Question

The principal value of $$\sin^{-1} x$$ lies in the interval
A
$$\left(-\dfrac{\pi}{2},\dfrac{\pi}{2}\right)$$
B
$$\left[-\dfrac{\pi}{2},\dfrac{\pi}{2}\right]$$
C
$$\left[{0},\dfrac{\pi}{2}\right]$$
D
$$[0,{\pi}]$$

Answer

**step1** Understanding the Problem

The problem asks for the interval that represents the principal value of the inverse sine function, denoted as $$\sin^{-1} x$$. This is a fundamental concept in trigonometry related to defining the unique output for an inverse function of a periodic function.

**step2** Recalling the Definition of Inverse Trigonometric Functions

For any function to have a well-defined inverse that is also a function, the original function must be one-to-one (meaning each output corresponds to a unique input) over its specified domain. The sine function, $$y = \sin(\theta)$$, is periodic, so it is not one-to-one over its entire domain. To define $$\sin^{-1} x$$, we restrict the domain of the sine function to an interval where it is one-to-one and covers all possible output values (from -1 to 1).

**step3** Identifying the Appropriate Interval for the Sine Function to be One-to-One

We need to find an interval for $$\theta$$ such that $$y = \sin(\theta)$$ is strictly monotonic (either always increasing or always decreasing) and covers the full range of sine values from -1 to 1.
* Let's examine the options provided. The range of values for $$x$$ in $$\sin^{-1} x$$ is $$[-1, 1]$$. The principal value interval refers to the range of the angles returned by $$\sin^{-1} x$$.
* Consider the interval $$[0, \pi]$$. In this interval, $$\sin(\theta)$$ increases from 0 to 1 (for $$\theta$$ from 0 to $$\frac{\pi}{2}$$) and then decreases from 1 to 0 (for $$\theta$$ from $$\frac{\pi}{2}$$ to $$\pi$$). This means it is not one-to-one (for example, $$\sin(\frac{\pi}{6}) = \frac{1}{2}$$ and $$\sin(\frac{5\pi}{6}) = \frac{1}{2}$$).
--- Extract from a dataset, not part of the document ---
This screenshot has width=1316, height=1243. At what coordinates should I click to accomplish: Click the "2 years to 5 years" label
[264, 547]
Thus, option D is incorrect.
* Consider the interval $$[-\frac{\pi}{2}, \frac{\pi}{2}]$$. In this interval, the sine function is strictly increasing.
* At $$\theta = -\frac{\pi}{2}$$, $$\sin(\theta) = -1$$.
* At $$\theta = 0$$, $$\sin(\theta) = 0$$.
* At $$\theta = \frac{\pi}{2}$$, $$\sin(\theta) = 1$$.
This interval covers the complete range of values [-1, 1] for the sine function, and for each value in this range, there is a unique angle within this interval. Therefore, it is the standard principal value interval for $$\sin^{-1} x$$.
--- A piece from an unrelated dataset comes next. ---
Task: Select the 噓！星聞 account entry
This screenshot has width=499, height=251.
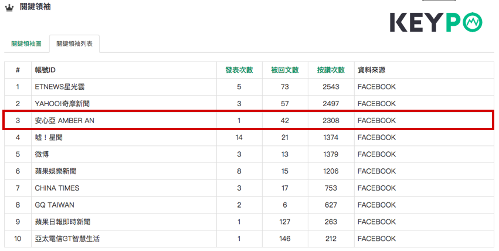Action: [x=48, y=137]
**step4** Determining the Type of Interval: Closed vs. Open

Since the sine function reaches its minimum value of -1 at $$-\frac{\pi}{2}$$ and its maximum value of 1 at $$\frac{\pi}{2}$$, the corresponding angles $$-\frac{\pi}{2}$$ and $$\frac{\pi}{2}$$ must be included in the range of $$\sin^{-1} x$$. This implies that the interval must be a closed interval, denoted by square brackets `[]`. This rules out option A, which is an open interval $$(-\frac{\pi}{2},\frac{\pi}{2})$$. Option C, $$[0,\frac{\pi}{2}]$$, is also incorrect because it only covers non-negative angles and does not include angles for which sine is negative.

**step5** Final Conclusion

Based on the standard mathematical definition of the principal value of the inverse sine function, its range is the closed interval from $$-\frac{\pi}{2}$$ to $$\frac{\pi}{2}$$.
Comparing this with the given options:
A. $$(-\frac{\pi}{2},\frac{\pi}{2})$$ (Open interval)
B. $$[-\frac{\pi}{2},\frac{\pi}{2}]$$ (Closed interval)
C. $$[0,\frac{\pi}{2}]$$ (Only positive angles, incomplete range)
D. $$[0,{\pi}]$$ (Not one-to-one)
Therefore, option B is the correct answer.